“A stream of which I do not know the name enters the San Maladrino just beyond the hills mentioned, and leads to the southward. It passes through the first forest and is broad and deep. Hiding in the forest the first day, I cautiously paddled my canoe up this stream the next night and passed a portion of the plain until I reached a smaller tributary entering from the left. This tributary flows through the most fertile and most thickly inhabited portion of the Indian lands. At the first junction I turned to the right and paddled along until I could go no further by boat. So, secreting my canoe in some bushes, I walked during the following night to the valley which we had before visited, and which lies in the uplands near to the edge of the great mountain forest. This tangled woodland favored me, for in it I hid securely by day, while at night I searched for diamonds in my valley.

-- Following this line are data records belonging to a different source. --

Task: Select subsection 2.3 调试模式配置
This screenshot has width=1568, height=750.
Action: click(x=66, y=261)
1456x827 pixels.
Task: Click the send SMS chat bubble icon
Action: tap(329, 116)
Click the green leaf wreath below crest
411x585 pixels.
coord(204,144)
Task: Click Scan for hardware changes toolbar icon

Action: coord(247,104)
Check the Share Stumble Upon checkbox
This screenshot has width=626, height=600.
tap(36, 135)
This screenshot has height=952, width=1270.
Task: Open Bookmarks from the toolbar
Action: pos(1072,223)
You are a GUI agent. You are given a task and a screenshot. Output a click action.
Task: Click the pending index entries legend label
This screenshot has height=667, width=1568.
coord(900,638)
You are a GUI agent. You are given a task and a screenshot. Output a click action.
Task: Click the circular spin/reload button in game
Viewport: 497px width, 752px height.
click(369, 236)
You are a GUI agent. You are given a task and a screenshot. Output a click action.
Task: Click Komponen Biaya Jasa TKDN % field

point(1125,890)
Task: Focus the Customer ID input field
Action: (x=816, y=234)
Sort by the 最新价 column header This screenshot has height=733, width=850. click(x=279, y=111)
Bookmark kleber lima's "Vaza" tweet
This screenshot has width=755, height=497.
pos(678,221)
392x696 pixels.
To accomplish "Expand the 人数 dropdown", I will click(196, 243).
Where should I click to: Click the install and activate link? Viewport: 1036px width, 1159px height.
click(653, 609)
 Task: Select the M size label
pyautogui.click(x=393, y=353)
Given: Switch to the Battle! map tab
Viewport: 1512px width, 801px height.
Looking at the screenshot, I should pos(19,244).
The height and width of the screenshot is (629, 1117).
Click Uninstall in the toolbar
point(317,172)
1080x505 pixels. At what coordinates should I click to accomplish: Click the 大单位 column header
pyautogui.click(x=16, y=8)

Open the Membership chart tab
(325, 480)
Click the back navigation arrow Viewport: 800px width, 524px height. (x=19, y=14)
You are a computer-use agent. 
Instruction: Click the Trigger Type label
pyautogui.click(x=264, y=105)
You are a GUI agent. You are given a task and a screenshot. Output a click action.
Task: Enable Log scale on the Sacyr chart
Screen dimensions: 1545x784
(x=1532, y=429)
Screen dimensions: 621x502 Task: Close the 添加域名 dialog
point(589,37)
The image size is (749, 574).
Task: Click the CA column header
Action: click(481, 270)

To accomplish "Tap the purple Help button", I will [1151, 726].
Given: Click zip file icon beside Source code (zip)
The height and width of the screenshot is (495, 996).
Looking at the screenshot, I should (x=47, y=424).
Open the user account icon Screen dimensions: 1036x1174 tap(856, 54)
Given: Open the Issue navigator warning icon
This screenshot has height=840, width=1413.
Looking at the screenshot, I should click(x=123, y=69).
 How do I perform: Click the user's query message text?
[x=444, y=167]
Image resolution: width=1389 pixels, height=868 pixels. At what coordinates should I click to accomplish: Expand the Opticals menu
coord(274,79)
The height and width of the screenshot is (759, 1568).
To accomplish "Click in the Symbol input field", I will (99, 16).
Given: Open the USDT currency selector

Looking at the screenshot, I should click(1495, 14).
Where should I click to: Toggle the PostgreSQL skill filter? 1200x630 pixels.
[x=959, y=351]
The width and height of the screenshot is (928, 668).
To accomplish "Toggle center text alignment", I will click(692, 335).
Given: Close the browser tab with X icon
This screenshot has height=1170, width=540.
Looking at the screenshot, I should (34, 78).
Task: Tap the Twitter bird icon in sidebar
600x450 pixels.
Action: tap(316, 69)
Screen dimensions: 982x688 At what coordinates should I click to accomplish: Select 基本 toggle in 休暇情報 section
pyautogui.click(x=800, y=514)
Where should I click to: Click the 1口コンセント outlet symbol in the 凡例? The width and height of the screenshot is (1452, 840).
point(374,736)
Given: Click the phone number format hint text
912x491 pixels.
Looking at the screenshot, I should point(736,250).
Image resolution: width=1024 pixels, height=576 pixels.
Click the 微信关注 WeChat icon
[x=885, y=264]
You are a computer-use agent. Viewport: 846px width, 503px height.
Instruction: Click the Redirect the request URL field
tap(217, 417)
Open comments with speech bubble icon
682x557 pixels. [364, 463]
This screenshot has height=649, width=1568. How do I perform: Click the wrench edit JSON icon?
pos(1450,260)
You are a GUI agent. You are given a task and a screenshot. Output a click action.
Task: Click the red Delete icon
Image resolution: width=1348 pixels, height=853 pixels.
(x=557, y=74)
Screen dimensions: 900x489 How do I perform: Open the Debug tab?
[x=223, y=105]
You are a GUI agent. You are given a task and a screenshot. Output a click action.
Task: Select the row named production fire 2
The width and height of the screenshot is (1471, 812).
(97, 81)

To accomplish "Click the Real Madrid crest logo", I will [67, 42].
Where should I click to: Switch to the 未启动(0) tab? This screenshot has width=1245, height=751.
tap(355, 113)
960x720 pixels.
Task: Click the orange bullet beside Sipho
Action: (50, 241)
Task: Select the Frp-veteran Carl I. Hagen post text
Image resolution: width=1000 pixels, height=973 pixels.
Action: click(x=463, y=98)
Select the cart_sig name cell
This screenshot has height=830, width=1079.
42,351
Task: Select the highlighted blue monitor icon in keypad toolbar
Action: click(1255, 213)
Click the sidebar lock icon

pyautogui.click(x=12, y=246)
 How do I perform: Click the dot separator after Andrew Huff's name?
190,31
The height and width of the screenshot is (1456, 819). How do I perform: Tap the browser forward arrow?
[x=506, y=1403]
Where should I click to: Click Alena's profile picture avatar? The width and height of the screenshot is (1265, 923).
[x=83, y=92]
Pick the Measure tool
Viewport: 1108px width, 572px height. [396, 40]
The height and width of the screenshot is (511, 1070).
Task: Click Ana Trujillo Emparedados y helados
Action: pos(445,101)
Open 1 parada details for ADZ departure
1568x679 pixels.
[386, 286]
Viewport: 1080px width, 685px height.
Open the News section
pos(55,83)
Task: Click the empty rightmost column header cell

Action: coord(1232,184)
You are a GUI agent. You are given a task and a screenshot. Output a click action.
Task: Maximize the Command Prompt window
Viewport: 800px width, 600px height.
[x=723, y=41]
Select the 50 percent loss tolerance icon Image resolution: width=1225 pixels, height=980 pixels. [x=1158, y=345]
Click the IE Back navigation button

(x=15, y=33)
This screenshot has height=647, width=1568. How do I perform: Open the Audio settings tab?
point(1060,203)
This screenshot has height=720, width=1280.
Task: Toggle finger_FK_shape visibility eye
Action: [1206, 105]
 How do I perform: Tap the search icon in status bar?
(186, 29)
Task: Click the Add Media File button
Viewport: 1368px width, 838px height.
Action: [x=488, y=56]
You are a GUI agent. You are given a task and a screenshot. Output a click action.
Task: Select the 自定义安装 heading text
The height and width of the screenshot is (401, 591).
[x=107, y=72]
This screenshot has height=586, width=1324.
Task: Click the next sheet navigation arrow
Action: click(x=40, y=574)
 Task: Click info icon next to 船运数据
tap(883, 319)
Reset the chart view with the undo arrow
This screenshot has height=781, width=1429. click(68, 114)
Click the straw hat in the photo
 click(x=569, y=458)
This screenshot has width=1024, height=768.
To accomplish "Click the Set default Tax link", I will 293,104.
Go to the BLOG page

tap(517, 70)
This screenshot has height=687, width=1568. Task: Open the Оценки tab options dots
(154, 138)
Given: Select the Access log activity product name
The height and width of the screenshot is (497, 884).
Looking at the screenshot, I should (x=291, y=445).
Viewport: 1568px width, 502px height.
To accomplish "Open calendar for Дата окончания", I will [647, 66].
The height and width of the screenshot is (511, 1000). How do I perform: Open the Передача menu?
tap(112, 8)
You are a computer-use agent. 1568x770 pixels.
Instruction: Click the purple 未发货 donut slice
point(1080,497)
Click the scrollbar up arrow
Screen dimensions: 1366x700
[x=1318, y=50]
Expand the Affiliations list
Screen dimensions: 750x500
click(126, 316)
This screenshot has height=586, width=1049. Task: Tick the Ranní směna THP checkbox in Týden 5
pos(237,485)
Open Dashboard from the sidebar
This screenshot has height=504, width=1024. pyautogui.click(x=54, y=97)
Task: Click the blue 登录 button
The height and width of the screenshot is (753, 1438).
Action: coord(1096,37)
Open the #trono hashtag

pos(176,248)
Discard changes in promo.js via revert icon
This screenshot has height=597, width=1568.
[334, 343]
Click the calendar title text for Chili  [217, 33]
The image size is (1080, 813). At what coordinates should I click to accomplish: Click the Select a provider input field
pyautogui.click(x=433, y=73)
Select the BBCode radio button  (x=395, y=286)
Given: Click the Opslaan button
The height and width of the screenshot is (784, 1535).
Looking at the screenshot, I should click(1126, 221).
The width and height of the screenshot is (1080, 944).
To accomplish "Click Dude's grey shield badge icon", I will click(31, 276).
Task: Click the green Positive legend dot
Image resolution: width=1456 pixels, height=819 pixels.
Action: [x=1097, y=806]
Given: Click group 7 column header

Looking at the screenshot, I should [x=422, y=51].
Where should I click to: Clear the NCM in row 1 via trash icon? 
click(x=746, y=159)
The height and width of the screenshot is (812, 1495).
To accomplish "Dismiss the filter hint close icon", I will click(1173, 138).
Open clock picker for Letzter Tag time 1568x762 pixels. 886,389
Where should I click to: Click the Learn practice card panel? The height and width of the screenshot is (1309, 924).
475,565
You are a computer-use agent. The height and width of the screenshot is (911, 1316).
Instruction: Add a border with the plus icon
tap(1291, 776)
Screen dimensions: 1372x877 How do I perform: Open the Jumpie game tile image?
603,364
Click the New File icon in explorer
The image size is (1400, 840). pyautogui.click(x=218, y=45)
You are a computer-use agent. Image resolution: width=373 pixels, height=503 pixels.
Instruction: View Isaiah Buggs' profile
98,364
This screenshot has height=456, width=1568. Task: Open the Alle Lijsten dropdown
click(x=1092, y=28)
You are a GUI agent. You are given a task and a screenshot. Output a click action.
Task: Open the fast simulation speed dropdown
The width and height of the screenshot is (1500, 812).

“I found many stones, and some of extraordinary size and beauty, but was greatly retarded in my discoveries by the dimness of the light. The forest shaded the valley part of the time, and only for a brief two hours each night was the light of the moon directly upon the slight depression where I labored.
“And now I have been three weeks hidden in the heart of the San Blas district, and no one has observed me as yet. I have secured almost three quarts of superb diamonds—a fortune so enormous that I am considering a speedy return to civilization. Meantime, I have employed some of my leisure moments in writing this history in my book.”
CHAPTER VII
THE FOLLY OF THE WISE
No one had interrupted Duncan Moit as he read clearly and slowly the above interesting story, but as he paused at the close of the last paragraph I have recorded we gave some sighs of wonder and admiration and looked at one another curiously to see what impression the “history” was making.
“Go on!” cried Uncle Naboth, eagerly. “That can’t be all.”
“No,” answered the inventor, “it is not all. But it seems to cover the period of the first writing. The other entries are more hurried and more carelessly inscribed.”
“Is the map he mentions there?” I asked.
“Yes. It is badly drawn, for an engineer, but sufficiently clear, I imagine, to enable one to follow it with ease.”